Return, unchanged, every line starting at the one with "Open the QTS main menu hamburger icon" and running through the last line of the material below, with nothing else added.

DATA SUPPLIED:
[Start of Attachment]

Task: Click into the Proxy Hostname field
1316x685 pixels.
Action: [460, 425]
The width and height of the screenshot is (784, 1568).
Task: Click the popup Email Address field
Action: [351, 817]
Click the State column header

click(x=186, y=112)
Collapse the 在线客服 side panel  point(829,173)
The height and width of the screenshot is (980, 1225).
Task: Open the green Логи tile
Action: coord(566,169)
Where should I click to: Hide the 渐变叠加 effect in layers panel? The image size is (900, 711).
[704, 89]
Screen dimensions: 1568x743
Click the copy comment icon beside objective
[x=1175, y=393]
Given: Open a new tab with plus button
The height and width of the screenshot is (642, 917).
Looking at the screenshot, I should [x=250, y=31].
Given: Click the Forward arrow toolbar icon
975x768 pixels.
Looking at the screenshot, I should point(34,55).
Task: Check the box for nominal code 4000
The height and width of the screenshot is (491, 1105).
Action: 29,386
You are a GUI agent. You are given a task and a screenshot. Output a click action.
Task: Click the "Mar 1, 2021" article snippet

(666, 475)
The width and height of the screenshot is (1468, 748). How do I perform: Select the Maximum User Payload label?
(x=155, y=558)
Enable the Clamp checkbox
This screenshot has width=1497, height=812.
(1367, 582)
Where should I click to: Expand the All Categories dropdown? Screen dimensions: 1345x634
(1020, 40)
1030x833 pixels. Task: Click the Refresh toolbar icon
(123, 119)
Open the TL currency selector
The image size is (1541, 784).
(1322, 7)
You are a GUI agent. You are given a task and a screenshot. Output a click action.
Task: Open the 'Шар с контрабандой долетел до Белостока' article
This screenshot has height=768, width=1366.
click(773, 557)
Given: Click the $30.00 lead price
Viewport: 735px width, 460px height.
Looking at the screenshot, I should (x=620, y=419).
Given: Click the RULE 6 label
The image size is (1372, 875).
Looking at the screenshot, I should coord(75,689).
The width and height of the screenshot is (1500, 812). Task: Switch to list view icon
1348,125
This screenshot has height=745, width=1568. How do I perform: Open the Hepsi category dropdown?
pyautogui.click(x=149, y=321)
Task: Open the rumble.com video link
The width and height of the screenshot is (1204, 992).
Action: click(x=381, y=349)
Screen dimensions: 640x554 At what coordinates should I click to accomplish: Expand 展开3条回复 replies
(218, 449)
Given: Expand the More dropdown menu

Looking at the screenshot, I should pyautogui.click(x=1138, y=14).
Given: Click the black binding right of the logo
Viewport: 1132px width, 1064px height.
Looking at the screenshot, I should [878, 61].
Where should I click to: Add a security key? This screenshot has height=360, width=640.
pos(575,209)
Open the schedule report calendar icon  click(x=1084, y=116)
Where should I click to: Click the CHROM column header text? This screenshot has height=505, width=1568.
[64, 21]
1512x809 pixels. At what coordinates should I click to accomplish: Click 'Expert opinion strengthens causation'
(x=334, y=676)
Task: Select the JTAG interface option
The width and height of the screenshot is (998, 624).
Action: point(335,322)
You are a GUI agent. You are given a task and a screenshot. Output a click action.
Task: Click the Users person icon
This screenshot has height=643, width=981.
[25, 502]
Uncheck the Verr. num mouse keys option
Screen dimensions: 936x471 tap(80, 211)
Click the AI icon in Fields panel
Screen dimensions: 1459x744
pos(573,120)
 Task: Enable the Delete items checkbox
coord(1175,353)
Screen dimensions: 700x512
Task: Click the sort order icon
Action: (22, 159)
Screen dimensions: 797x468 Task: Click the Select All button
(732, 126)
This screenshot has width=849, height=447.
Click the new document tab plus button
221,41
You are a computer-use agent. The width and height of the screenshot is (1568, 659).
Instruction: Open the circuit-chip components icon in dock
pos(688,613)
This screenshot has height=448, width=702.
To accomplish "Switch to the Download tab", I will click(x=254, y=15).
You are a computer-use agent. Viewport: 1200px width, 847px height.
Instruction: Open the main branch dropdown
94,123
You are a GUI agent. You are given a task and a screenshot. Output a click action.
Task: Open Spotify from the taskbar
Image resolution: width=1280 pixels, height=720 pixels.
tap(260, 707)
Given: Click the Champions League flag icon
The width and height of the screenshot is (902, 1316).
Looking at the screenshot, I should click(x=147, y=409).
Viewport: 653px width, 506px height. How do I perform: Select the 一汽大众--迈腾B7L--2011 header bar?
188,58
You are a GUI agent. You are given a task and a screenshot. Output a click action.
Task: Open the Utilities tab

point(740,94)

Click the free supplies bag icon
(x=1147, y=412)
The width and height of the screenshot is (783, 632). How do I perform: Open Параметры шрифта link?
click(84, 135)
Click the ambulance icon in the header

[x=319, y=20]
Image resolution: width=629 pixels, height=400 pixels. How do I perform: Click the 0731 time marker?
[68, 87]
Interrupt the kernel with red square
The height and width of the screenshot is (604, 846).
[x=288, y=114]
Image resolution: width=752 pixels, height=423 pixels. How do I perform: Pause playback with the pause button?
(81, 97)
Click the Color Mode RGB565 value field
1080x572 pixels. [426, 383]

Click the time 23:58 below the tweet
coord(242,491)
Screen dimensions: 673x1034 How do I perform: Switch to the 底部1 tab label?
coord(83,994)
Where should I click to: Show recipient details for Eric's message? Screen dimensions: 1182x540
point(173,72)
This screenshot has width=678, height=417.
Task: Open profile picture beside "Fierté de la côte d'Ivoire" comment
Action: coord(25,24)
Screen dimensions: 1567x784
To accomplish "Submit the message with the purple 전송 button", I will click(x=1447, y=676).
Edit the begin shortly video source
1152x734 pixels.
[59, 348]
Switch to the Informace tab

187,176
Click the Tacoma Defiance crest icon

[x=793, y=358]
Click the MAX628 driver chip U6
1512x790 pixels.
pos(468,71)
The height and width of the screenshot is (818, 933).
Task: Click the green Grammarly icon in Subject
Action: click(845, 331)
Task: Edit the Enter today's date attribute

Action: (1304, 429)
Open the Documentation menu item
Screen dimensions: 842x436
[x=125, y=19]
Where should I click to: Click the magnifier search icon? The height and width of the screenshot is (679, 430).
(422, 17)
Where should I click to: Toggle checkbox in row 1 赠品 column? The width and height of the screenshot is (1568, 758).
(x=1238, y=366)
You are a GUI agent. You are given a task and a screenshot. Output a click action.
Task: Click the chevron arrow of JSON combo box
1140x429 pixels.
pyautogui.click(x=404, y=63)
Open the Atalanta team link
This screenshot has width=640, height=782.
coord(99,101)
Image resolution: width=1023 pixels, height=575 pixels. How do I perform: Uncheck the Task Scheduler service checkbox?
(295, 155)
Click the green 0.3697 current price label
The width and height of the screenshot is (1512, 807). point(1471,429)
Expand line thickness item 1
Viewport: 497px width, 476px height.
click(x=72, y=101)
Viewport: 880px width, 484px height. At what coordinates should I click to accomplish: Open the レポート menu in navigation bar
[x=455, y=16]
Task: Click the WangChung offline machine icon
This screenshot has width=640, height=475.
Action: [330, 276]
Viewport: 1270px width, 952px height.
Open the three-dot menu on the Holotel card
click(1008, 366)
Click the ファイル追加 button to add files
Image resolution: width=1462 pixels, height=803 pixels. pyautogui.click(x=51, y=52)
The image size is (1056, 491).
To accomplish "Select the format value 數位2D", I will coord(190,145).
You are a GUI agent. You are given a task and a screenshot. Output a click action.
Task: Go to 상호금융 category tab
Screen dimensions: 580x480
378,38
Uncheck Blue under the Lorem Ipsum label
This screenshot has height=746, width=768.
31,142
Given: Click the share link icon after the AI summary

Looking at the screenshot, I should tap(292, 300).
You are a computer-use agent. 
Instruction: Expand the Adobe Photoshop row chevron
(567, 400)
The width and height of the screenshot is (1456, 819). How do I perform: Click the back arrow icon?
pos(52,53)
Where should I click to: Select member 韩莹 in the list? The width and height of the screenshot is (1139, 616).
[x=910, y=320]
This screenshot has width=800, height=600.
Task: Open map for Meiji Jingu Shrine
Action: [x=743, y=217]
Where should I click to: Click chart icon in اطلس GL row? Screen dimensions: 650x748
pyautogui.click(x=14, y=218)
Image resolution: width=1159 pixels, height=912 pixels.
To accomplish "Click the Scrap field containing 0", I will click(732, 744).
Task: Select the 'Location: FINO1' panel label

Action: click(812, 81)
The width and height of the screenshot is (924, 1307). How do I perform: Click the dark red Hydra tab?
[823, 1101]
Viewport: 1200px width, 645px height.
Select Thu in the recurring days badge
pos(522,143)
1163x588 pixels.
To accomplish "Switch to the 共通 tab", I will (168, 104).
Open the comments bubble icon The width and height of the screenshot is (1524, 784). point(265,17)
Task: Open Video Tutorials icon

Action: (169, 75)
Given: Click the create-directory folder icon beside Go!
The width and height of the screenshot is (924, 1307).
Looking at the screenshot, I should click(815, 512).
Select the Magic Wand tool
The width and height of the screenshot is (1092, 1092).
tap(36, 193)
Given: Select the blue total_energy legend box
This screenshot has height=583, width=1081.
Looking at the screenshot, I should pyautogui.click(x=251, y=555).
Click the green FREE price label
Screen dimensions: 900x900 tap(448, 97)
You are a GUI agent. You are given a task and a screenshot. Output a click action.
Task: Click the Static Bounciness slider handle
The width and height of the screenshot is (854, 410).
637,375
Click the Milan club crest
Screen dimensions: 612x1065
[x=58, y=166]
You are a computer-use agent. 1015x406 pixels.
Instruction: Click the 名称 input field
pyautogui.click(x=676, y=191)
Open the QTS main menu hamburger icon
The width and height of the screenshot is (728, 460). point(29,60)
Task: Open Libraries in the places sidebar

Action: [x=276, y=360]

[End of Attachment]

ANSWER FOR THE TASK:
Open the QTS main menu hamburger icon
The width and height of the screenshot is (728, 460). point(29,60)
Task: Open Libraries in the places sidebar

Action: [x=276, y=360]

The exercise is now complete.